GLI organizes patterns into several product lines, including the Destination Series, the Premier Value Series, and Full Floor designs. Some patterns are only available in one mil thickness, so confirm availability before filling in the form. If you want a specific pattern on the steps that differs from the main pool walls, note that separately — mixed materials on steps are common but need to be specified explicitly or the factory will default to matching the wall pattern.
Write every number clearly. GLI’s production team enters handwritten dimensions into CAD software that generates the cutting template for the welding machines. An ambiguous “6” that looks like a “0” can send the wrong liner to your backyard. Use block numerals, and if your handwriting is marginal, print the form digitally if possible.
Double-check the additive cross-checks before submitting: bottom segments must equal total length, width segments must equal total width, and diagonal pairs should match within a quarter inch. If any of these fail, re-measure rather than fudge a number to make the math work. An incomplete or internally inconsistent form will come back from GLI’s CAD team with a discrepancy report requesting re-measurement of specific areas, which adds days to the process.

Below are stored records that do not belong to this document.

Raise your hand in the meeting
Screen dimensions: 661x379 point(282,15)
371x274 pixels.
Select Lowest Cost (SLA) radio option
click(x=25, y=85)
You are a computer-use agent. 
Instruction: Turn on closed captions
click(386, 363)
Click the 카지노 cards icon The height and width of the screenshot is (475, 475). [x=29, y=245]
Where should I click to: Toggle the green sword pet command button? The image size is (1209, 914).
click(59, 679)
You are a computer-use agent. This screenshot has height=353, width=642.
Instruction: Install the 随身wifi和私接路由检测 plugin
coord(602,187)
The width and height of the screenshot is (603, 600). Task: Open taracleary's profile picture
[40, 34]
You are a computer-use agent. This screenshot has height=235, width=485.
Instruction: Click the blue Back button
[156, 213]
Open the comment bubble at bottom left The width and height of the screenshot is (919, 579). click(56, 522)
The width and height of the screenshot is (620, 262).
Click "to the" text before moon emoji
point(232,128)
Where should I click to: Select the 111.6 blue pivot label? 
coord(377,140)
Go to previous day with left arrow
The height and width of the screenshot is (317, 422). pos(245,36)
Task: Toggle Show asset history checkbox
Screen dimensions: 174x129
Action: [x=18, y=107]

Submit the completed form through an authorized GLI dealer. GLI sells through roughly 450 wholesale pool distributors and 1,500 retail dealers and builders — you do not order directly from the factory as a homeowner. Your dealer handles the submission, typically through GLI’s dealer portal, and serves as the point of contact if the CAD team flags any issues. Once the design clears review, a confirmation sheet goes back to the dealer for final approval before the factory cuts material.

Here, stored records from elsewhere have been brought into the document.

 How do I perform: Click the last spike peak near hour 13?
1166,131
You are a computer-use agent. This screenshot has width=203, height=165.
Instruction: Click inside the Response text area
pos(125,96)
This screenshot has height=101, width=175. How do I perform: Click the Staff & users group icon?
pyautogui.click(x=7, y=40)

After the form passes CAD review and the dealer confirms the order, expect a production lead time of approximately ten business days before the liner ships from GLI’s plant. Shipping transit adds to that window depending on your location. Your dealer should provide a total estimated delivery date at the time of order confirmation.
When the liner arrives, inspect the packaging before signing the delivery receipt. Look for tears in the outer wrapping, crushed corners on the pallet, or any visible damage to the folded vinyl. If you spot damage, note it on the delivery receipt in detail, take photographs of the pallet, the packaging, and the damaged product, and have the driver sign the annotated receipt. Accepting a shipment without noting visible damage makes filing a freight claim significantly harder — in many cases, the recipient bears responsibility for damage not documented at delivery. Do not refuse the shipment outright, as refused freight gets rerouted to a carrier terminal and delays any replacement order.

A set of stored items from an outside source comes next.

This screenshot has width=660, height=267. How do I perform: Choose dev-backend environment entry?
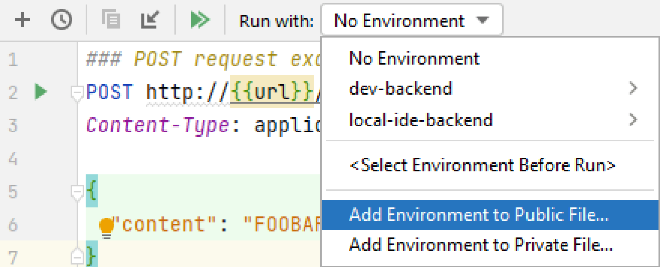point(400,89)

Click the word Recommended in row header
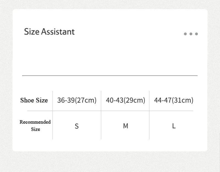coord(35,122)
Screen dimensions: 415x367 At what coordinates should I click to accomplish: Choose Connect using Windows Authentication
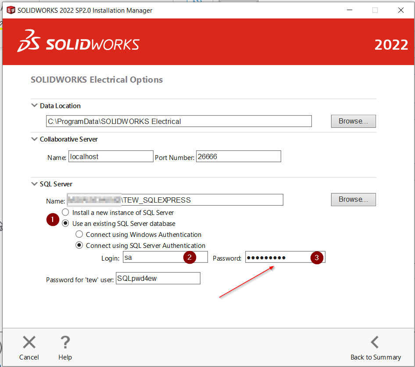tap(79, 234)
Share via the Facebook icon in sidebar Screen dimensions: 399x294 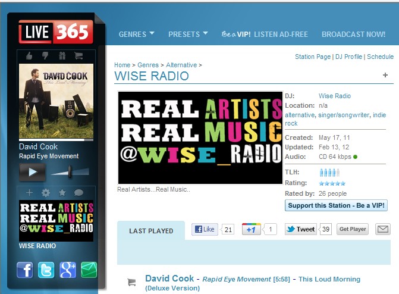point(25,270)
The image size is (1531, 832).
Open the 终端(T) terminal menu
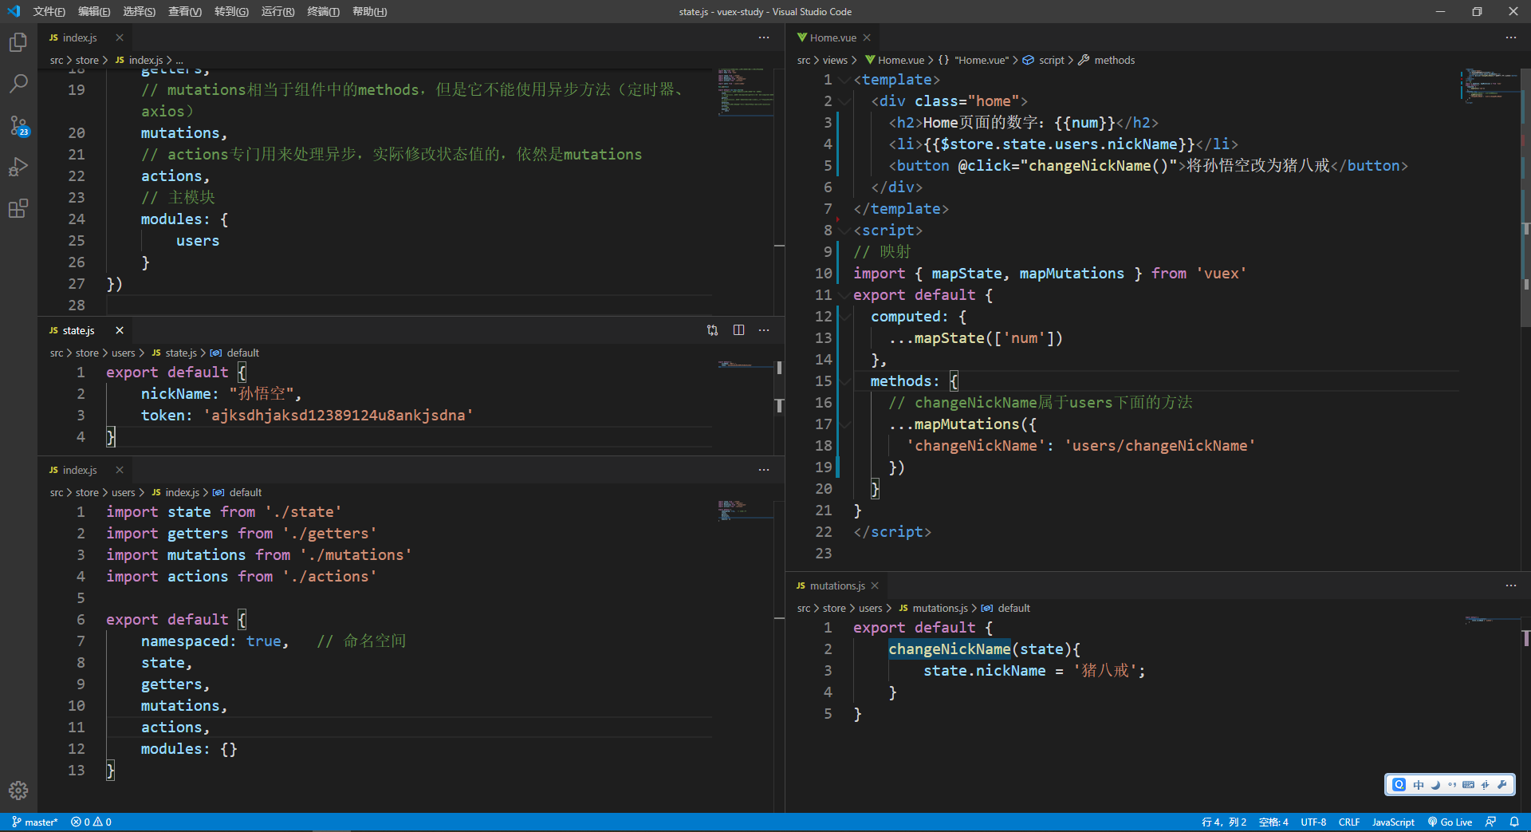[x=323, y=11]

GLI backs its inground vinyl liners with a limited warranty that covers seam separations from the original purchase date. The warranty does not cover the cost of installation labor, replacement water, or chemicals — only the liner material itself, shipped from GLI’s factory. The coverage schedule depends on the product line:
The warranty explicitly excludes mechanical damage like rips, tears, and punctures; wind or ice damage; improper chemical use; and improper installation. It also does not cover fading, printing irregularities, or damage from improper handling and storage. Draining the pool voids the shrinkage warranty — GLI expects you to clean the pool using filtration and chemicals rather than emptying it. These liners are rated for residential pools only and do not meet the ANSI/APSP-1 standard for public or commercial swimming pools.
None of this warranty coverage applies if the measurements on the form are wrong and the liner does not fit. The factory builds to the specifications you provide, and an incorrectly sized liner is not a manufacturing defect. Getting the form right the first time is the most important step in the entire replacement process.